The problem: Output the entries verbatim, including every line.

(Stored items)
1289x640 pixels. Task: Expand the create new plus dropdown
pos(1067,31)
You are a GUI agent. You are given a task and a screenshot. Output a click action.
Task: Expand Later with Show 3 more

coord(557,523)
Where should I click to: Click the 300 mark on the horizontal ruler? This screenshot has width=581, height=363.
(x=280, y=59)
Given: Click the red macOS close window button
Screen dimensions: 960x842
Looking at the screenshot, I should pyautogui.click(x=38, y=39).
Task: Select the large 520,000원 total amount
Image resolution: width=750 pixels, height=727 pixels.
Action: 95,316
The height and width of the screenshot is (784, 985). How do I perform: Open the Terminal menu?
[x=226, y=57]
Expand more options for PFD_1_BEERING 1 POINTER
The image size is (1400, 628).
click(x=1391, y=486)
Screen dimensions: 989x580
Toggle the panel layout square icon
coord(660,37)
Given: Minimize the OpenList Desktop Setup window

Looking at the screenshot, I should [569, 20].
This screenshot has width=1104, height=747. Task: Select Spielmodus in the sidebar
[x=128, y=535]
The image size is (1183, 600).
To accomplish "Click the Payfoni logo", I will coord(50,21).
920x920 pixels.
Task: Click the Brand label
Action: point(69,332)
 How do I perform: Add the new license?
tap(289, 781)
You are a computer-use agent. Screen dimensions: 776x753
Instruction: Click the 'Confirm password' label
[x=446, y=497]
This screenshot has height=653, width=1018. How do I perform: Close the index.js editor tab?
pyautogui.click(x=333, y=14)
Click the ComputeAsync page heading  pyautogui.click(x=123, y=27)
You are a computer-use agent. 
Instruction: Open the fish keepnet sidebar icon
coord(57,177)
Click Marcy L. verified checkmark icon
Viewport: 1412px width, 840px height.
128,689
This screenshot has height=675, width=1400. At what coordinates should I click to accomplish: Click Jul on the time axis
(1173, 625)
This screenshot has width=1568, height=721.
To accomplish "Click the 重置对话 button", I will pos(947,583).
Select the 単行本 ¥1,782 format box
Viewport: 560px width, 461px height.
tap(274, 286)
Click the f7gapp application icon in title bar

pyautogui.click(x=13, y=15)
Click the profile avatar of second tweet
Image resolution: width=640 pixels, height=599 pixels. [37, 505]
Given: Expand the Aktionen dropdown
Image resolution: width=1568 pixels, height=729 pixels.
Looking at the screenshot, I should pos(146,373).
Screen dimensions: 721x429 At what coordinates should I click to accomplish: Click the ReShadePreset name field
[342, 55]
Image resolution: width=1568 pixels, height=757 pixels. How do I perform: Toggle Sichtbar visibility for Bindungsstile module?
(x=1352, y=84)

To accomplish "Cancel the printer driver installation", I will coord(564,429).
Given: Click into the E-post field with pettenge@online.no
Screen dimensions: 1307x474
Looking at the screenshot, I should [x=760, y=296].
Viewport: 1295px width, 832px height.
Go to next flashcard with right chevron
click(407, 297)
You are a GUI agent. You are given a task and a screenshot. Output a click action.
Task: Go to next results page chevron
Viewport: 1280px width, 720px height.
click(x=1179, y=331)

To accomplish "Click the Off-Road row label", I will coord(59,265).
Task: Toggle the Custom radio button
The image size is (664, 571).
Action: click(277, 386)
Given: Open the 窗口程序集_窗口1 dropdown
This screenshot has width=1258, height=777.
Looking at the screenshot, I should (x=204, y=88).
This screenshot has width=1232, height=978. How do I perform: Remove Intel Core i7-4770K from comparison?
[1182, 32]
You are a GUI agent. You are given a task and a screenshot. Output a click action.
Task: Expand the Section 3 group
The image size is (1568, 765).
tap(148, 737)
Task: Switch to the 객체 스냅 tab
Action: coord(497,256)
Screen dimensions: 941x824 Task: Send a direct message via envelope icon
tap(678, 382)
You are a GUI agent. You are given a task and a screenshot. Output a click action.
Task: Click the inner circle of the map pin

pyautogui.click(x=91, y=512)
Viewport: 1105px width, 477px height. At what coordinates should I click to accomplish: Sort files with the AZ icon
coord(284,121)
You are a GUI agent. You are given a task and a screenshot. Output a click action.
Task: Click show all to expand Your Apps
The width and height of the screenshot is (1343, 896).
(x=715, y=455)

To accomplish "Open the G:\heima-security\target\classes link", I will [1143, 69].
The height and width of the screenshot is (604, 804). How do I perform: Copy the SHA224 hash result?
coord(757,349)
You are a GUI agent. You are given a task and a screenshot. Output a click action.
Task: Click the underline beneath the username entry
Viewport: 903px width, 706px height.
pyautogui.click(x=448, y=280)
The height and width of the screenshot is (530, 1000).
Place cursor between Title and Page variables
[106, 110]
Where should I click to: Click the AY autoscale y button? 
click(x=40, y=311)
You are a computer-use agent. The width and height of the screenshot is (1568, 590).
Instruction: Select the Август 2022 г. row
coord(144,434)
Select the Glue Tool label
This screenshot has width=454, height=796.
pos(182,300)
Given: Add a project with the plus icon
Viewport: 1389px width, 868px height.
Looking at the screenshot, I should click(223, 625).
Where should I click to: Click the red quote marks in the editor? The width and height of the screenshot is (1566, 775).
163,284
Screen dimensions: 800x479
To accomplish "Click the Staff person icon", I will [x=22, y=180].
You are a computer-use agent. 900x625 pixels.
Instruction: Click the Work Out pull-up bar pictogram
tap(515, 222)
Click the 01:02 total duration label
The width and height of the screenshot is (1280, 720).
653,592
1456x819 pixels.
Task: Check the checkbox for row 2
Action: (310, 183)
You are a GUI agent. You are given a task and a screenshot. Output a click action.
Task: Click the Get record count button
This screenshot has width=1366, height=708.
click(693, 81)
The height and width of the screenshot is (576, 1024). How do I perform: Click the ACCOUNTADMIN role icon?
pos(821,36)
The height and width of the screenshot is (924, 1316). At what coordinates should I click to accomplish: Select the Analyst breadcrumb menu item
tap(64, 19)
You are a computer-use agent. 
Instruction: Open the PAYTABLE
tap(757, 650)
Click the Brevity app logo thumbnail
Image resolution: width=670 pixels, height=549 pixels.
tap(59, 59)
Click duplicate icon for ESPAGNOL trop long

Exercise answer:
1289x640 pixels. Task: Expand the create new plus dropdown
pos(1067,31)
You are a GUI agent. You are given a task and a screenshot. Output a click action.
Task: Expand Later with Show 3 more

coord(557,523)
Where should I click to: Click the 300 mark on the horizontal ruler? This screenshot has width=581, height=363.
(x=280, y=59)
Given: Click the red macOS close window button
Screen dimensions: 960x842
Looking at the screenshot, I should pyautogui.click(x=38, y=39).
Task: Select the large 520,000원 total amount
Image resolution: width=750 pixels, height=727 pixels.
Action: 95,316
The height and width of the screenshot is (784, 985). How do I perform: Open the Terminal menu?
[x=226, y=57]
Expand more options for PFD_1_BEERING 1 POINTER
The image size is (1400, 628).
click(x=1391, y=486)
Screen dimensions: 989x580
Toggle the panel layout square icon
coord(660,37)
Given: Minimize the OpenList Desktop Setup window

Looking at the screenshot, I should [569, 20].
This screenshot has width=1104, height=747. Task: Select Spielmodus in the sidebar
[x=128, y=535]
The image size is (1183, 600).
To accomplish "Click the Payfoni logo", I will coord(50,21).
920x920 pixels.
Task: Click the Brand label
Action: point(69,332)
 How do I perform: Add the new license?
tap(289, 781)
You are a computer-use agent. Screen dimensions: 776x753
Instruction: Click the 'Confirm password' label
[x=446, y=497]
This screenshot has height=653, width=1018. How do I perform: Close the index.js editor tab?
pyautogui.click(x=333, y=14)
Click the ComputeAsync page heading  pyautogui.click(x=123, y=27)
You are a computer-use agent. 
Instruction: Open the fish keepnet sidebar icon
coord(57,177)
Click Marcy L. verified checkmark icon
Viewport: 1412px width, 840px height.
128,689
This screenshot has height=675, width=1400. At what coordinates should I click to accomplish: Click Jul on the time axis
(1173, 625)
This screenshot has width=1568, height=721.
To accomplish "Click the 重置对话 button", I will pos(947,583).
Select the 単行本 ¥1,782 format box
Viewport: 560px width, 461px height.
tap(274, 286)
Click the f7gapp application icon in title bar

pyautogui.click(x=13, y=15)
Click the profile avatar of second tweet
Image resolution: width=640 pixels, height=599 pixels. [37, 505]
Given: Expand the Aktionen dropdown
Image resolution: width=1568 pixels, height=729 pixels.
Looking at the screenshot, I should pos(146,373).
Screen dimensions: 721x429 At what coordinates should I click to accomplish: Click the ReShadePreset name field
[342, 55]
Image resolution: width=1568 pixels, height=757 pixels. How do I perform: Toggle Sichtbar visibility for Bindungsstile module?
(x=1352, y=84)

To accomplish "Cancel the printer driver installation", I will coord(564,429).
Given: Click into the E-post field with pettenge@online.no
Screen dimensions: 1307x474
Looking at the screenshot, I should [x=760, y=296].
Viewport: 1295px width, 832px height.
Go to next flashcard with right chevron
click(407, 297)
You are a GUI agent. You are given a task and a screenshot. Output a click action.
Task: Go to next results page chevron
Viewport: 1280px width, 720px height.
click(x=1179, y=331)

To accomplish "Click the Off-Road row label", I will coord(59,265).
Task: Toggle the Custom radio button
The image size is (664, 571).
Action: click(277, 386)
Given: Open the 窗口程序集_窗口1 dropdown
This screenshot has width=1258, height=777.
Looking at the screenshot, I should (x=204, y=88).
This screenshot has width=1232, height=978. How do I perform: Remove Intel Core i7-4770K from comparison?
[1182, 32]
You are a GUI agent. You are given a task and a screenshot. Output a click action.
Task: Expand the Section 3 group
The image size is (1568, 765).
tap(148, 737)
Task: Switch to the 객체 스냅 tab
Action: coord(497,256)
Screen dimensions: 941x824 Task: Send a direct message via envelope icon
tap(678, 382)
You are a GUI agent. You are given a task and a screenshot. Output a click action.
Task: Click the inner circle of the map pin

pyautogui.click(x=91, y=512)
Viewport: 1105px width, 477px height. At what coordinates should I click to accomplish: Sort files with the AZ icon
coord(284,121)
You are a GUI agent. You are given a task and a screenshot. Output a click action.
Task: Click show all to expand Your Apps
The width and height of the screenshot is (1343, 896).
(x=715, y=455)

To accomplish "Open the G:\heima-security\target\classes link", I will [1143, 69].
The height and width of the screenshot is (604, 804). How do I perform: Copy the SHA224 hash result?
coord(757,349)
You are a GUI agent. You are given a task and a screenshot. Output a click action.
Task: Click the underline beneath the username entry
Viewport: 903px width, 706px height.
pyautogui.click(x=448, y=280)
The height and width of the screenshot is (530, 1000).
Place cursor between Title and Page variables
[106, 110]
Where should I click to: Click the AY autoscale y button? 
click(x=40, y=311)
You are a computer-use agent. The width and height of the screenshot is (1568, 590).
Instruction: Select the Август 2022 г. row
coord(144,434)
Select the Glue Tool label
This screenshot has width=454, height=796.
pos(182,300)
Given: Add a project with the plus icon
Viewport: 1389px width, 868px height.
Looking at the screenshot, I should click(223, 625).
Where should I click to: Click the red quote marks in the editor? The width and height of the screenshot is (1566, 775).
163,284
Screen dimensions: 800x479
To accomplish "Click the Staff person icon", I will [x=22, y=180].
You are a computer-use agent. 900x625 pixels.
Instruction: Click the Work Out pull-up bar pictogram
tap(515, 222)
Click the 01:02 total duration label
The width and height of the screenshot is (1280, 720).
653,592
1456x819 pixels.
Task: Check the checkbox for row 2
Action: (310, 183)
You are a GUI agent. You are given a task and a screenshot. Output a click action.
Task: Click the Get record count button
This screenshot has width=1366, height=708.
click(693, 81)
The height and width of the screenshot is (576, 1024). How do I perform: Click the ACCOUNTADMIN role icon?
pos(821,36)
The height and width of the screenshot is (924, 1316). At what coordinates should I click to accomplish: Select the Analyst breadcrumb menu item
tap(64, 19)
You are a computer-use agent. 
Instruction: Open the PAYTABLE
tap(757, 650)
Click the Brevity app logo thumbnail
Image resolution: width=670 pixels, height=549 pixels.
tap(59, 59)
Click duplicate icon for ESPAGNOL trop long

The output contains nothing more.